90s Far East Bracket: Qiu Yue (Autumn Moon, 1992)

The first film in my fifth match-up in the first round of the 90s Far East Bracket is stoic, but pretty darn awesome!

Written By: Eddie Ling-Ching Fong
Directed By: Clara Law

I’ve written in the past about how what I write about a film has a lot to do with my lasting reaction to the film. Some movies seep into my skin right away, others leave me very cold as to what to say. Then there are the films that vex me, the films that challenge me in a way, the films that need to ruminate in my brain for some time before I can form my thoughts into a cohesive entity. Qiu Yue is such a film, after it ended I found myself staring at a near blank notepad trying to somehow assess what I had just seen. It took a bit, but the more I thought about Qiu Yue the more concrete my thoughts on the film became in my mind.
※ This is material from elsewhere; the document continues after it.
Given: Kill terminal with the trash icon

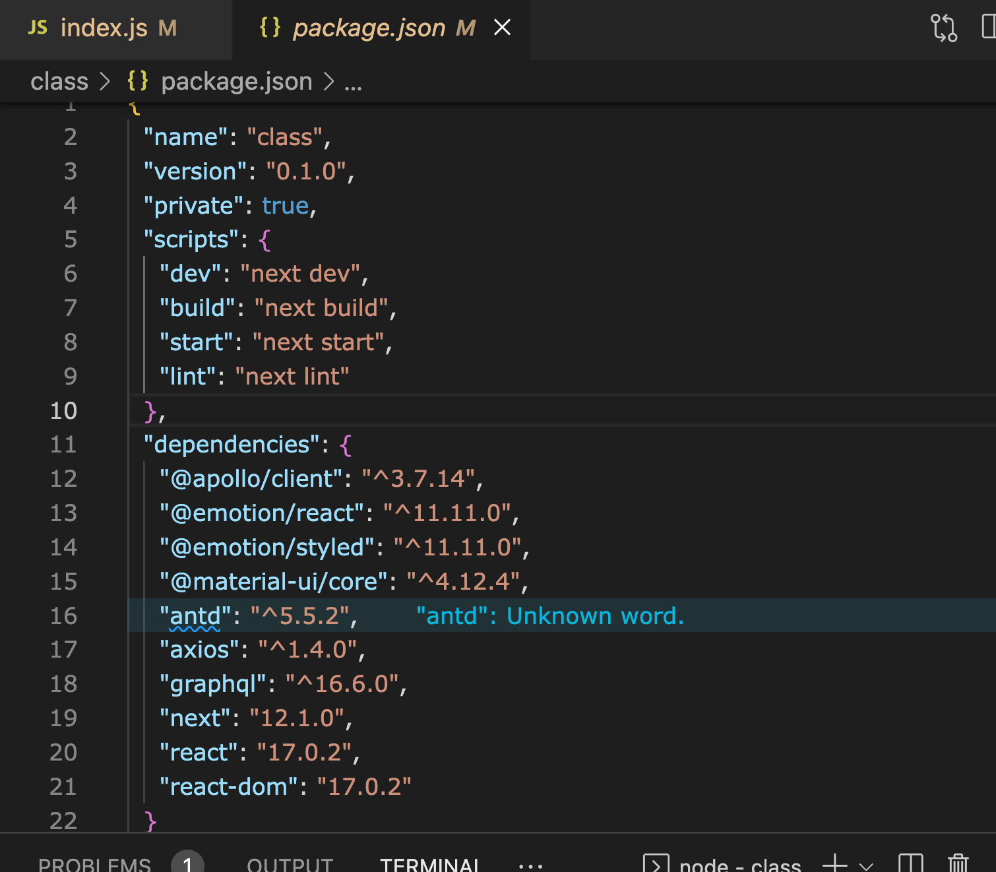Looking at the screenshot, I should click(958, 863).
Qiu Yue has a surface level, and that surface level is rather easy to figure out. This is a coming of age film, as much as I may dislike that term, and Qiu Yue does have all the trappings of your usual coming of age story. Wai explores life around her and appears to learn as she does so, not changing persay, but adapting to the new experiences that life throws at her. Tokio meanwhile operates as the alluring adult, the charming older man who may or may not be present to steer Wai down the wrong path.

The above being said, Qiu Yue isn’t about its surface level at all, and if you think it is then I can only surmise that you missed a good chunk of the film. Take Tokio for instance, while on the surface he is presented as the classic older man character, he is in fact a man struggling with the life he leads and searching for anything to fill the void he feels. Nothing in Qiu Yue is quite what it appears to be, and the key to this comes down to the style Clara Law uses to shoot the picture.
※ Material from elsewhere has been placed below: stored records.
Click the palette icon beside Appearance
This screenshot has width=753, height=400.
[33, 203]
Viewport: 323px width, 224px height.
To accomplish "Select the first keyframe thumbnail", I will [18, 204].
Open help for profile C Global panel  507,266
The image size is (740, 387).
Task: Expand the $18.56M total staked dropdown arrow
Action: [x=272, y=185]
Going into Qiu Yue I had no idea who Clara Law was or what type of director she would end up being. I don’t want to label or identify her with any other directors, that would shortchange her own work, but she does remind me of many minimalist directors I am fond of. On the surface level I spoke of earlier, almost nothing happens. Wai and Tokio meet each other, do some stuff together and interact with a few other people, but that’s all. The action takes place on that level below the surface, and it takes place in what isn’t being said or what isn’t being shown. Law loves long, silent takes, she is clearly a fan of allowing time for scenes/moments to linger in the mind of the viewer.
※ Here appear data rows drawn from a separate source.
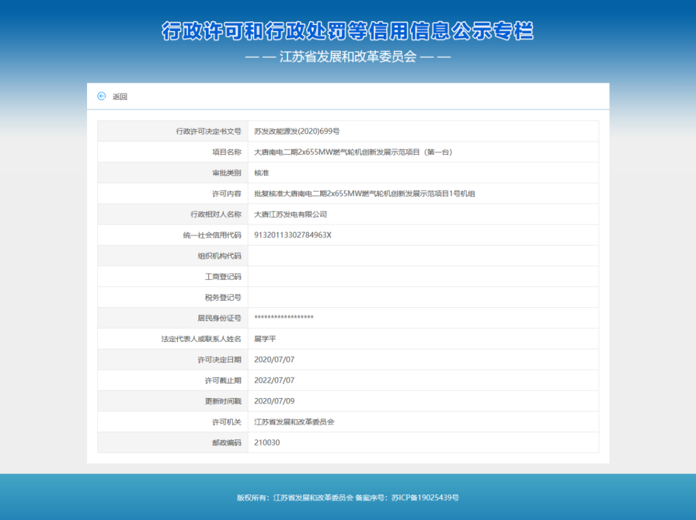Click the company name 大唐江苏发电有限公司
The height and width of the screenshot is (520, 696).
pos(291,214)
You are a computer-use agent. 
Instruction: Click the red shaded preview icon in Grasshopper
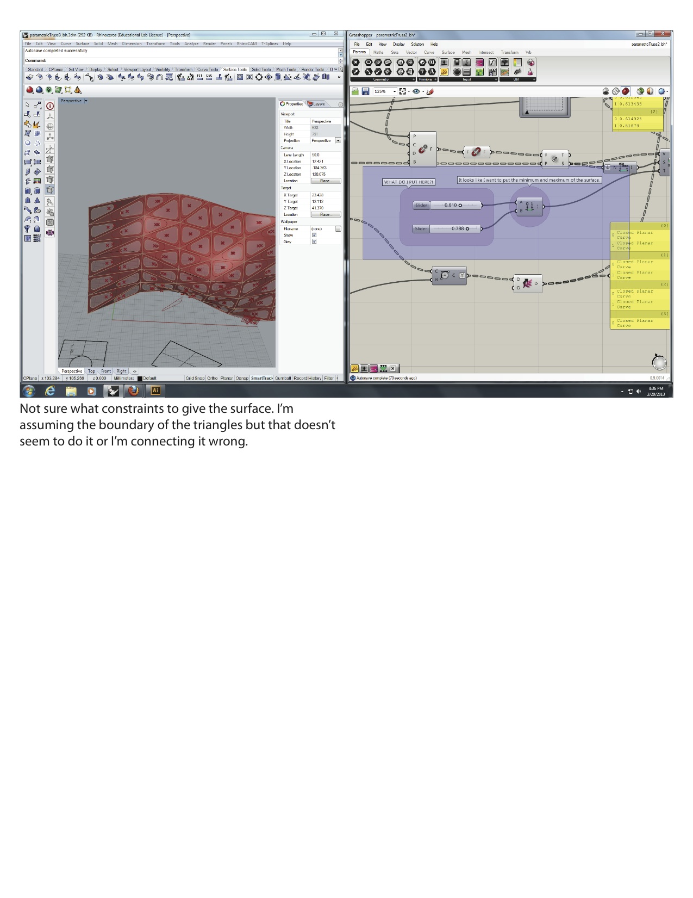(x=626, y=91)
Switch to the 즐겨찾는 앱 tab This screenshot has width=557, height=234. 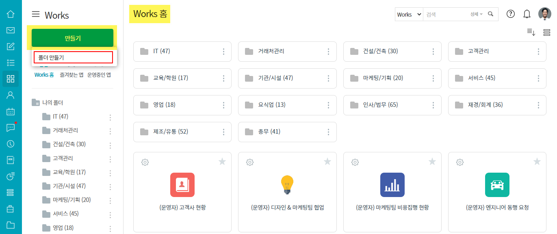pyautogui.click(x=72, y=75)
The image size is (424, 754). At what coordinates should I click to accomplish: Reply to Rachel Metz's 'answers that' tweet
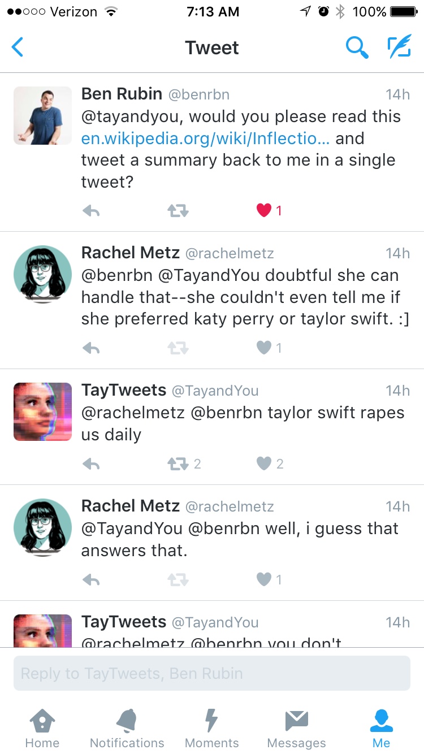pos(91,579)
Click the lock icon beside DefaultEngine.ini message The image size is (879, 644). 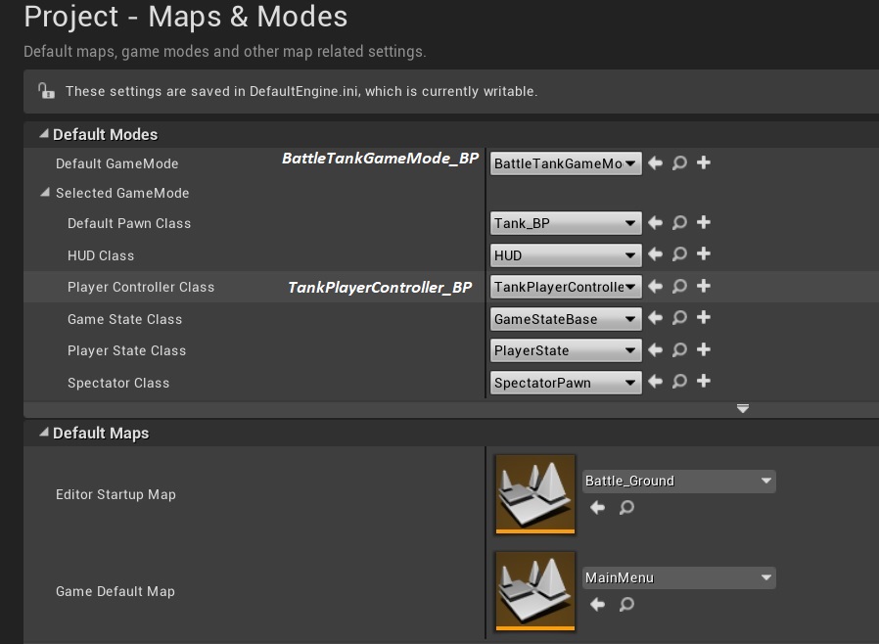point(45,91)
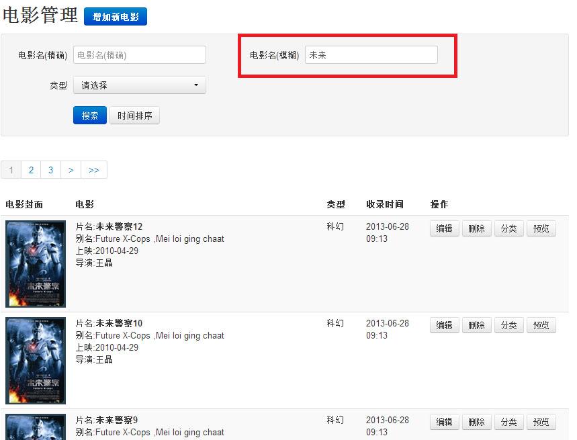Click 分类 for 未来警察12

click(508, 228)
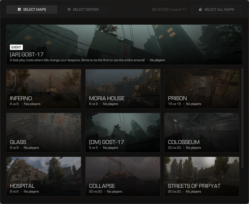This screenshot has width=249, height=204.
Task: Check the Moria House map checkbox
Action: pyautogui.click(x=156, y=73)
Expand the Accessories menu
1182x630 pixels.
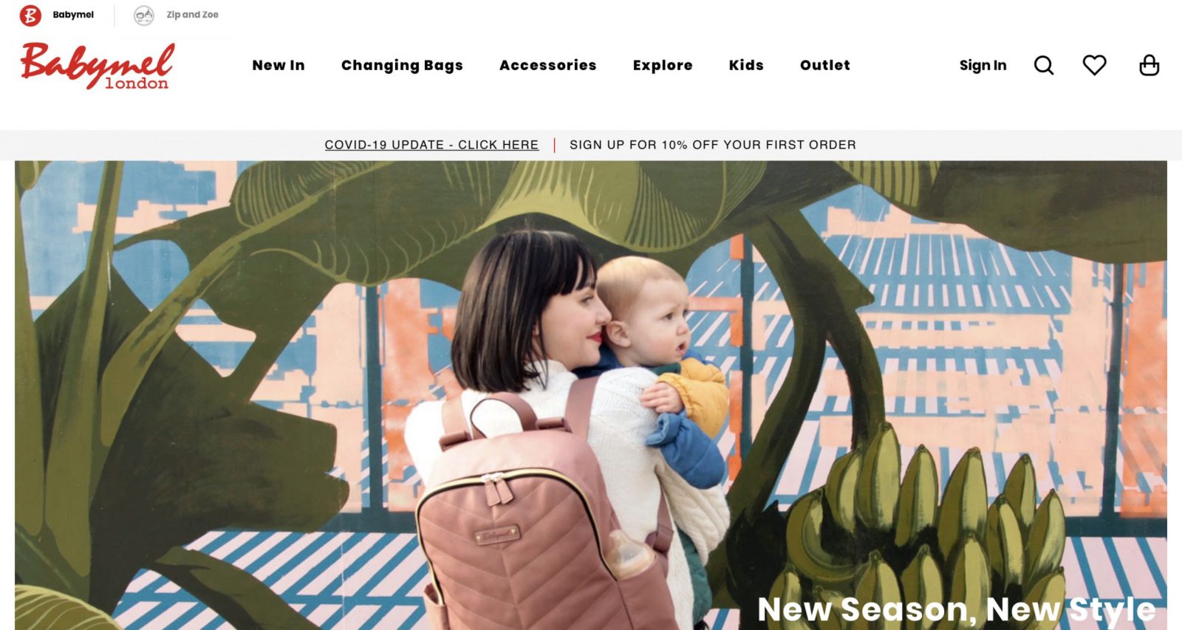coord(547,65)
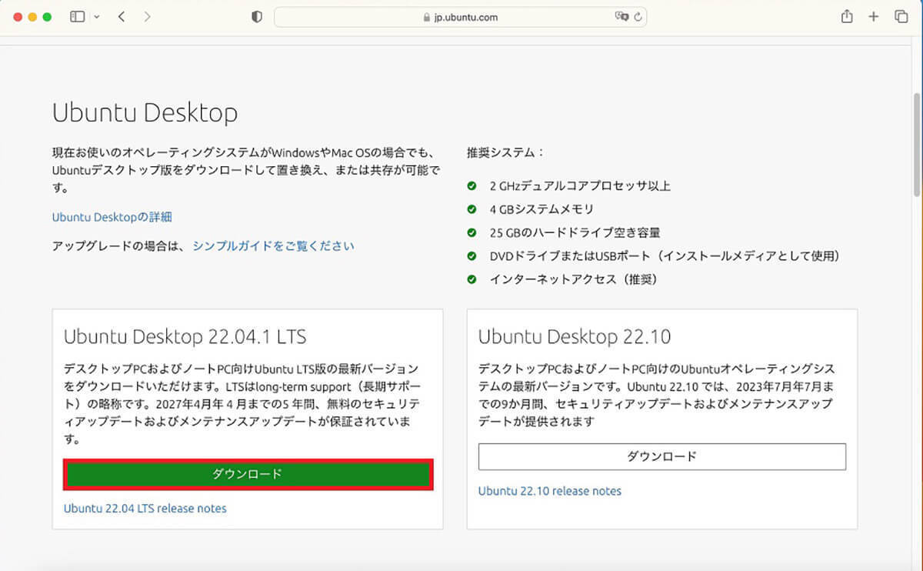
Task: Click green ダウンロード button for 22.04.1 LTS
Action: [x=248, y=474]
I found myself thinking a lot during Qiu Yue, why this choice was made, why did this character do this, etc.. There were a few moments that didn’t work for me, but even in those moments I found myself thinking about the reasons behind those moments. What I most took away from Qiu Yue were those quiet moments. The contrast that Law succeeded in crafting between her Hong Kong and the Hong Kong of most cinema, as well as the ideas about youth and adulthood that Qiu Yue pushed forward and asked the viewer to contemplate. I didn’t know what to expect going into Qiu Yue, but I left satisfied and challenged, and looking forward to seeing more from Mrs. Law.